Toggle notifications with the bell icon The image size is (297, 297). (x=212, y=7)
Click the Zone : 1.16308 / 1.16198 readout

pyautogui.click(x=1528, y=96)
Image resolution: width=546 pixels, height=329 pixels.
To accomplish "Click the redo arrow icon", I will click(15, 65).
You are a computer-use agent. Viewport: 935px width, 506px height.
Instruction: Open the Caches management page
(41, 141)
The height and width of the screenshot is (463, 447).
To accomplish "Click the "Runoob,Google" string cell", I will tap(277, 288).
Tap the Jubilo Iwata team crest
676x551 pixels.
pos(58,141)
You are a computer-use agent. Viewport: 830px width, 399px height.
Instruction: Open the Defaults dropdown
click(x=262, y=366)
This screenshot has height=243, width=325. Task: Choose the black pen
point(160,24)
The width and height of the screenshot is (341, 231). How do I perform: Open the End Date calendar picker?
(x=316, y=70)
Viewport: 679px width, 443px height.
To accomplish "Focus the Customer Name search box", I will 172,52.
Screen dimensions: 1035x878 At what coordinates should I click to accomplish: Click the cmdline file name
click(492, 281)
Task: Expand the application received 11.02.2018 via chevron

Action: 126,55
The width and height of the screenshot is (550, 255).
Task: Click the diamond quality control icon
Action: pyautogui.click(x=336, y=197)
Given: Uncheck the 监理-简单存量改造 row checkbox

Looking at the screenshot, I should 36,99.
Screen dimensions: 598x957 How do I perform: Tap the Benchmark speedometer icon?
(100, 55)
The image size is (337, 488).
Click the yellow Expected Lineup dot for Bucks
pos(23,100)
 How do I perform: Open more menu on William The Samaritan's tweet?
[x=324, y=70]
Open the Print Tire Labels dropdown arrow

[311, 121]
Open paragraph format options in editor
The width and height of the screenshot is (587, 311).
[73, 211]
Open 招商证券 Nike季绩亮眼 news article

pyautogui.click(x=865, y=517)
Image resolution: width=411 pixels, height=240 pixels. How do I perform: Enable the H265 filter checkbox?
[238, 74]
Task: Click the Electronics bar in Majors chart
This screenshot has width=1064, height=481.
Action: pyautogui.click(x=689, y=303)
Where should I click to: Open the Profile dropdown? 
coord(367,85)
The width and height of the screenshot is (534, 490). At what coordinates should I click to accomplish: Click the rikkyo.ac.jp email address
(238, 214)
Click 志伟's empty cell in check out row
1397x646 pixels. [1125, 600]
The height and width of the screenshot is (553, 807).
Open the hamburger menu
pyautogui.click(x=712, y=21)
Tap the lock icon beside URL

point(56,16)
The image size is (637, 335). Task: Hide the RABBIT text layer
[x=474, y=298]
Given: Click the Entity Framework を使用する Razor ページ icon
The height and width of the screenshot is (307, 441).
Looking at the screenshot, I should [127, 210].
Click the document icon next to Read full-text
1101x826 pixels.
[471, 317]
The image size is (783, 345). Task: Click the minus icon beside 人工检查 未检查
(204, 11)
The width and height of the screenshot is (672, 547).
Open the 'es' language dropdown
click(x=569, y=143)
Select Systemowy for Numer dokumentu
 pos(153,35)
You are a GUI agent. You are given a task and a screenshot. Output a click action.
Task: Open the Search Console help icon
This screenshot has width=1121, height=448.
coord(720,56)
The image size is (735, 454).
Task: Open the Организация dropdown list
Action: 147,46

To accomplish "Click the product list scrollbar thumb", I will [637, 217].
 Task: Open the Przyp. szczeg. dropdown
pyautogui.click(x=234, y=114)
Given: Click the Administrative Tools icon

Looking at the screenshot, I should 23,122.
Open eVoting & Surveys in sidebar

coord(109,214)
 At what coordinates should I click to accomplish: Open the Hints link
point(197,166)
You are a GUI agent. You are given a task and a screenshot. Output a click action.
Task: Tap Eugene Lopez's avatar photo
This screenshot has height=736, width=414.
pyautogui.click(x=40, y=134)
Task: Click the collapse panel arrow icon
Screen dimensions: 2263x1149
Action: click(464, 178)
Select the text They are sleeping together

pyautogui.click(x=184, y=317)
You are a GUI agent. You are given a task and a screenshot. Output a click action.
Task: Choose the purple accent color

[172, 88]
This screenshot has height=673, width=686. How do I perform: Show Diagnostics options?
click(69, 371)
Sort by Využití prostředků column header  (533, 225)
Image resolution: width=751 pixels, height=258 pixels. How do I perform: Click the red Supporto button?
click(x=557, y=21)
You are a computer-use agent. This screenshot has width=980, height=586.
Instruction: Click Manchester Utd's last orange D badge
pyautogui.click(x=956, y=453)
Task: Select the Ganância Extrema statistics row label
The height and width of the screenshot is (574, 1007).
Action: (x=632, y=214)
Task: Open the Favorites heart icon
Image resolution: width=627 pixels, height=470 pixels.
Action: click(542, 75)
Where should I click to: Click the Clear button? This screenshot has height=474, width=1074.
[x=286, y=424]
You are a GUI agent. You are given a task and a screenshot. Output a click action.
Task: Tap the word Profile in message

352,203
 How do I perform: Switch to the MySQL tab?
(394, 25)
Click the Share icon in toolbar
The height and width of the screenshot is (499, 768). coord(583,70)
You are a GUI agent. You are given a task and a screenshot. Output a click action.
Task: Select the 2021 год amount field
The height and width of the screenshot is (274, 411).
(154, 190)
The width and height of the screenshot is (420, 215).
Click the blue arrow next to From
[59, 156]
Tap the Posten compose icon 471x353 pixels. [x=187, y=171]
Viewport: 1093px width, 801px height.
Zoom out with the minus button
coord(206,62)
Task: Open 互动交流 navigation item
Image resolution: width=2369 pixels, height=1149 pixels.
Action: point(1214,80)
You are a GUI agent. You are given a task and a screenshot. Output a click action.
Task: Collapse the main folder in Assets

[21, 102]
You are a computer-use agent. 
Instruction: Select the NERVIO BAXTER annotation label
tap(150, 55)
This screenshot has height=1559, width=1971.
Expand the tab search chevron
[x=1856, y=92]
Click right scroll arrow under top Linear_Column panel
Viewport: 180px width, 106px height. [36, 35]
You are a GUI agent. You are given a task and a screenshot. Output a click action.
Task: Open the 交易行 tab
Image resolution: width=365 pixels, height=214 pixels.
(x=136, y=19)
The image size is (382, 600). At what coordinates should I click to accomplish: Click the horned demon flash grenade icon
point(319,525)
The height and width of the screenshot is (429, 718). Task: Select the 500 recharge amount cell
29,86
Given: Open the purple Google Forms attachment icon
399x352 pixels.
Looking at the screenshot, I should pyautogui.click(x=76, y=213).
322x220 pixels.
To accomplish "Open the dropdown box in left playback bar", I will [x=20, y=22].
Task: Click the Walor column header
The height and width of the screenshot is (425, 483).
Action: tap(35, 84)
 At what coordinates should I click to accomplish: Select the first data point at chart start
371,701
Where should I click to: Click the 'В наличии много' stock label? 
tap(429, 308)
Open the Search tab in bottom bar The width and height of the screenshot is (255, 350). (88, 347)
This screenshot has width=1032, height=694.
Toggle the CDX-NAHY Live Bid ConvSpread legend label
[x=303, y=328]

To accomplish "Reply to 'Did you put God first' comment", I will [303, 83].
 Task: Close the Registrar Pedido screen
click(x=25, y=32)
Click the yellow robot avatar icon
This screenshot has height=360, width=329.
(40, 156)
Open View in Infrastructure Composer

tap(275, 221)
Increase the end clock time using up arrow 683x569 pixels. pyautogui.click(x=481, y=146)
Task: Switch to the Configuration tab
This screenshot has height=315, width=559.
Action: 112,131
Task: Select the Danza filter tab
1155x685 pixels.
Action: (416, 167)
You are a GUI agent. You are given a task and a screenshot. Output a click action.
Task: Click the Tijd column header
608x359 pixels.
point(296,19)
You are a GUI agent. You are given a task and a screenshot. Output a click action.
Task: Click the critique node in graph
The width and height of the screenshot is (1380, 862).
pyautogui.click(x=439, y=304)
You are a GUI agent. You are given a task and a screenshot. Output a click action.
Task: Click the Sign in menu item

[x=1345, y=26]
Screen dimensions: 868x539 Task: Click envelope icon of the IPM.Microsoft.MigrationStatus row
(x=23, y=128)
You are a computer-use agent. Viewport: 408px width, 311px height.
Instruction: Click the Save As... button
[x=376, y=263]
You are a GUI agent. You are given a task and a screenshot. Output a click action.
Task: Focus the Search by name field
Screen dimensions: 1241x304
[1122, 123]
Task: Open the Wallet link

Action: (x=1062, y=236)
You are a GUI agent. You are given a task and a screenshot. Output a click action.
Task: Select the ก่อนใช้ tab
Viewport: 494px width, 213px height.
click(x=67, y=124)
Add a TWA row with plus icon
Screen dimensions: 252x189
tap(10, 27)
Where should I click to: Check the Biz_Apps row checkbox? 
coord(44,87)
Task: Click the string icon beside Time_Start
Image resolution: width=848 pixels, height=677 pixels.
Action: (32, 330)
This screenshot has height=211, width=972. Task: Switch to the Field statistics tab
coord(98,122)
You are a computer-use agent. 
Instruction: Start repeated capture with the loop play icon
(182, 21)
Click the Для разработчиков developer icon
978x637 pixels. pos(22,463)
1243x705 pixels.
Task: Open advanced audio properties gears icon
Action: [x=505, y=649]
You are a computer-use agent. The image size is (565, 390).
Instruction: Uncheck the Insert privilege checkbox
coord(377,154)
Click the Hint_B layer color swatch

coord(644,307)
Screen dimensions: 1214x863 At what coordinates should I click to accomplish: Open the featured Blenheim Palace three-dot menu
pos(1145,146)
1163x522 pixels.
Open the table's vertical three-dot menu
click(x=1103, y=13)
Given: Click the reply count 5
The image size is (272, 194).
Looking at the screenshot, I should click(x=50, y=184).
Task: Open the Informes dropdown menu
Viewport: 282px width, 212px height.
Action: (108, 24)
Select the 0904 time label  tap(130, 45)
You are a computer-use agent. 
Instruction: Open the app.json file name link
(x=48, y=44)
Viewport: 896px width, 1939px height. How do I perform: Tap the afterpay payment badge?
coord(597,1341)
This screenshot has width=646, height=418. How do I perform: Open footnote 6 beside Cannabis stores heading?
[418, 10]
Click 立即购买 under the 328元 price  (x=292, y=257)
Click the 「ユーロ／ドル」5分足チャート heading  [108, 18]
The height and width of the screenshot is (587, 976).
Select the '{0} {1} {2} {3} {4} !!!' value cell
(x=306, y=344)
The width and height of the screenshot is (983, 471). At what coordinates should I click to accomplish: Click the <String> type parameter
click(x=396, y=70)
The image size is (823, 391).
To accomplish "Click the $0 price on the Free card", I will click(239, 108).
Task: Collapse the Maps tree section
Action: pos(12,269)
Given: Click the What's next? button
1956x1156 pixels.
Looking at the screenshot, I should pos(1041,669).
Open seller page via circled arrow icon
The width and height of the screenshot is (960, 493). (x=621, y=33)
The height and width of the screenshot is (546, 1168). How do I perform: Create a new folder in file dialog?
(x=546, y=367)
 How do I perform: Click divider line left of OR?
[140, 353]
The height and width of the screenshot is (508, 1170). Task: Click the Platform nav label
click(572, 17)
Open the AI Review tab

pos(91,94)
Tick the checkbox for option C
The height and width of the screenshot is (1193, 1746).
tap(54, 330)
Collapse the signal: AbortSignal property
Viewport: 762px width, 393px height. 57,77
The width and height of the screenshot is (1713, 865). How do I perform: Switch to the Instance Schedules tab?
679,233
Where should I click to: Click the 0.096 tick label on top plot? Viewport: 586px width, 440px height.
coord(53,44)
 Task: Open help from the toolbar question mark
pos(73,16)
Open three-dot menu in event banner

______

Exercise requirements
Reproduce only the lines starting at the one containing "Task: Expand the" and ending at the one containing "Action: pyautogui.click(x=336, y=197)", with "chevron" swapped for "arrow" and everything else left as it is.

Finished task
Task: Expand the application received 11.02.2018 via arrow

Action: 126,55
The width and height of the screenshot is (550, 255).
Task: Click the diamond quality control icon
Action: pyautogui.click(x=336, y=197)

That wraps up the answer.